Copy all the records exactly; the complete set is the expected result.
Content starts
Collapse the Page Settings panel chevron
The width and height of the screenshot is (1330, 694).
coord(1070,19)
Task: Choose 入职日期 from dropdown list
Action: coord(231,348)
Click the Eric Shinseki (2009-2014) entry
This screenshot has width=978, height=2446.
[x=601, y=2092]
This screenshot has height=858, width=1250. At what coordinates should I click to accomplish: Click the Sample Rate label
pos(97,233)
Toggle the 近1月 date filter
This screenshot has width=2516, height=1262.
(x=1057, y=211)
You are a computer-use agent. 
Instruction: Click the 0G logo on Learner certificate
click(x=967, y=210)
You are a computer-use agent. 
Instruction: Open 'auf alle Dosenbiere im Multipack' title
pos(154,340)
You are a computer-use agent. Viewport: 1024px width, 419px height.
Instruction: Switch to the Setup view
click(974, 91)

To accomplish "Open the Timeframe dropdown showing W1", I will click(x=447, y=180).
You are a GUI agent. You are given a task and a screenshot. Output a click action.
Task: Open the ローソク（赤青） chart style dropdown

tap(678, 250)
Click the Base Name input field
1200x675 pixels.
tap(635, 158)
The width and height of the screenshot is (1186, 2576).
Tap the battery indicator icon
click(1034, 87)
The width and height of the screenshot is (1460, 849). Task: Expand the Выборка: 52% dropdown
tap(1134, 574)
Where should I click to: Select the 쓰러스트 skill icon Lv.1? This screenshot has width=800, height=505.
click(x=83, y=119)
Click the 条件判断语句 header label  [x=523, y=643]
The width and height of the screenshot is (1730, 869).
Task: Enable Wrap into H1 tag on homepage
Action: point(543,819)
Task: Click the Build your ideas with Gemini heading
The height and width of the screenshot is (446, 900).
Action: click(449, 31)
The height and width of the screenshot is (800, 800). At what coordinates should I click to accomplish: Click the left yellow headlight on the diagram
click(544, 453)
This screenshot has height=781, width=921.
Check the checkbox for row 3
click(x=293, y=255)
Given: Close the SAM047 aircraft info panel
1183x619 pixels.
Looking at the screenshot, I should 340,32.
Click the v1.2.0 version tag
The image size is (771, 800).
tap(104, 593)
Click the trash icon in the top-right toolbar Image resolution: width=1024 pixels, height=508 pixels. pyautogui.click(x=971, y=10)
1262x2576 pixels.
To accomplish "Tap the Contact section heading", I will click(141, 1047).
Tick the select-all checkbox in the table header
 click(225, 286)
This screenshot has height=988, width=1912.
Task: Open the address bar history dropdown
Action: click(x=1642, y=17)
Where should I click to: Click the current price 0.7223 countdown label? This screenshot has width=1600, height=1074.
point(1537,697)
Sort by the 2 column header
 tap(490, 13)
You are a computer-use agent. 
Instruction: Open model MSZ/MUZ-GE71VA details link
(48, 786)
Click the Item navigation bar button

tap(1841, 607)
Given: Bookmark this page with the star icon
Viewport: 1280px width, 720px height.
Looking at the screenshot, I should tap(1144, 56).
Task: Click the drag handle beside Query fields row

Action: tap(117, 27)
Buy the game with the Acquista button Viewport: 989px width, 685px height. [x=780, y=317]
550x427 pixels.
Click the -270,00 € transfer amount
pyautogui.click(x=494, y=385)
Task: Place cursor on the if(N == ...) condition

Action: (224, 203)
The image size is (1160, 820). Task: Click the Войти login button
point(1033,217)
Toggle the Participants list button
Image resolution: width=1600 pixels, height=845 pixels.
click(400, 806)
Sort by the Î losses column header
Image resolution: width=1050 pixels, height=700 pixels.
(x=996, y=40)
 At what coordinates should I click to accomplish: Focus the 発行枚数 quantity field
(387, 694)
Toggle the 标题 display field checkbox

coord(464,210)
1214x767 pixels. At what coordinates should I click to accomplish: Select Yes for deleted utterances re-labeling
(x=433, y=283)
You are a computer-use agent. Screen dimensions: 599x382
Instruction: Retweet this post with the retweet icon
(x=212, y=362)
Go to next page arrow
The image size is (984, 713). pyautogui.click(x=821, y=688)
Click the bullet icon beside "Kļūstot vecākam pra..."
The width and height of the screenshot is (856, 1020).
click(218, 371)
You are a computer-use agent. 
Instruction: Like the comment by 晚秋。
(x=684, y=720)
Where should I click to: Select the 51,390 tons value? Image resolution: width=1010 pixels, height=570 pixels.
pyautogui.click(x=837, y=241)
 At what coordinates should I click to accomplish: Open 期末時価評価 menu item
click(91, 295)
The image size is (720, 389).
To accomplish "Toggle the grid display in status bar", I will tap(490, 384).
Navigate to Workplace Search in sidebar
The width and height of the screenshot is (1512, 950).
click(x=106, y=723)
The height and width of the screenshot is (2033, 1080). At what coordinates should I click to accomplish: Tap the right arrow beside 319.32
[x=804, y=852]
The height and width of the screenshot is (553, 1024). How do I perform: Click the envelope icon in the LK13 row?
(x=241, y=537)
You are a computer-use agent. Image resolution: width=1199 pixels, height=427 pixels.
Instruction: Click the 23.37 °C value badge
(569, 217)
Content ends
**TASK SOLUTION**:
Collapse the Page Settings panel chevron
The width and height of the screenshot is (1330, 694).
coord(1070,19)
Task: Choose 入职日期 from dropdown list
Action: coord(231,348)
Click the Eric Shinseki (2009-2014) entry
This screenshot has width=978, height=2446.
[x=601, y=2092]
This screenshot has height=858, width=1250. At what coordinates should I click to accomplish: Click the Sample Rate label
pos(97,233)
Toggle the 近1月 date filter
This screenshot has width=2516, height=1262.
(x=1057, y=211)
You are a computer-use agent. 
Instruction: Click the 0G logo on Learner certificate
click(x=967, y=210)
You are a computer-use agent. 
Instruction: Open 'auf alle Dosenbiere im Multipack' title
pos(154,340)
You are a computer-use agent. Viewport: 1024px width, 419px height.
Instruction: Switch to the Setup view
click(974, 91)

To accomplish "Open the Timeframe dropdown showing W1", I will click(x=447, y=180).
You are a GUI agent. You are given a task and a screenshot. Output a click action.
Task: Open the ローソク（赤青） chart style dropdown

tap(678, 250)
Click the Base Name input field
1200x675 pixels.
tap(635, 158)
The width and height of the screenshot is (1186, 2576).
Tap the battery indicator icon
click(1034, 87)
The width and height of the screenshot is (1460, 849). Task: Expand the Выборка: 52% dropdown
tap(1134, 574)
Where should I click to: Select the 쓰러스트 skill icon Lv.1? This screenshot has width=800, height=505.
click(x=83, y=119)
Click the 条件判断语句 header label  [x=523, y=643]
The width and height of the screenshot is (1730, 869).
Task: Enable Wrap into H1 tag on homepage
Action: point(543,819)
Task: Click the Build your ideas with Gemini heading
The height and width of the screenshot is (446, 900).
Action: click(449, 31)
The height and width of the screenshot is (800, 800). At what coordinates should I click to accomplish: Click the left yellow headlight on the diagram
click(544, 453)
This screenshot has height=781, width=921.
Check the checkbox for row 3
click(x=293, y=255)
Given: Close the SAM047 aircraft info panel
1183x619 pixels.
Looking at the screenshot, I should 340,32.
Click the v1.2.0 version tag
The image size is (771, 800).
tap(104, 593)
Click the trash icon in the top-right toolbar Image resolution: width=1024 pixels, height=508 pixels. pyautogui.click(x=971, y=10)
1262x2576 pixels.
To accomplish "Tap the Contact section heading", I will click(141, 1047).
Tick the select-all checkbox in the table header
 click(225, 286)
This screenshot has height=988, width=1912.
Task: Open the address bar history dropdown
Action: click(x=1642, y=17)
Where should I click to: Click the current price 0.7223 countdown label? This screenshot has width=1600, height=1074.
point(1537,697)
Sort by the 2 column header
 tap(490, 13)
You are a computer-use agent. 
Instruction: Open model MSZ/MUZ-GE71VA details link
(48, 786)
Click the Item navigation bar button

tap(1841, 607)
Given: Bookmark this page with the star icon
Viewport: 1280px width, 720px height.
Looking at the screenshot, I should tap(1144, 56).
Task: Click the drag handle beside Query fields row

Action: tap(117, 27)
Buy the game with the Acquista button Viewport: 989px width, 685px height. [x=780, y=317]
550x427 pixels.
Click the -270,00 € transfer amount
pyautogui.click(x=494, y=385)
Task: Place cursor on the if(N == ...) condition

Action: (224, 203)
The image size is (1160, 820). Task: Click the Войти login button
point(1033,217)
Toggle the Participants list button
Image resolution: width=1600 pixels, height=845 pixels.
click(400, 806)
Sort by the Î losses column header
Image resolution: width=1050 pixels, height=700 pixels.
(x=996, y=40)
 At what coordinates should I click to accomplish: Focus the 発行枚数 quantity field
(387, 694)
Toggle the 标题 display field checkbox

coord(464,210)
1214x767 pixels. At what coordinates should I click to accomplish: Select Yes for deleted utterances re-labeling
(x=433, y=283)
You are a computer-use agent. Screen dimensions: 599x382
Instruction: Retweet this post with the retweet icon
(x=212, y=362)
Go to next page arrow
The image size is (984, 713). pyautogui.click(x=821, y=688)
Click the bullet icon beside "Kļūstot vecākam pra..."
The width and height of the screenshot is (856, 1020).
click(218, 371)
You are a computer-use agent. 
Instruction: Like the comment by 晚秋。
(x=684, y=720)
Where should I click to: Select the 51,390 tons value? Image resolution: width=1010 pixels, height=570 pixels.
pyautogui.click(x=837, y=241)
 At what coordinates should I click to accomplish: Open 期末時価評価 menu item
click(91, 295)
The image size is (720, 389).
To accomplish "Toggle the grid display in status bar", I will tap(490, 384).
Navigate to Workplace Search in sidebar
The width and height of the screenshot is (1512, 950).
click(x=106, y=723)
The height and width of the screenshot is (2033, 1080). At what coordinates should I click to accomplish: Tap the right arrow beside 319.32
[x=804, y=852]
The height and width of the screenshot is (553, 1024). How do I perform: Click the envelope icon in the LK13 row?
(x=241, y=537)
You are a computer-use agent. Image resolution: width=1199 pixels, height=427 pixels.
Instruction: Click the 23.37 °C value badge
(569, 217)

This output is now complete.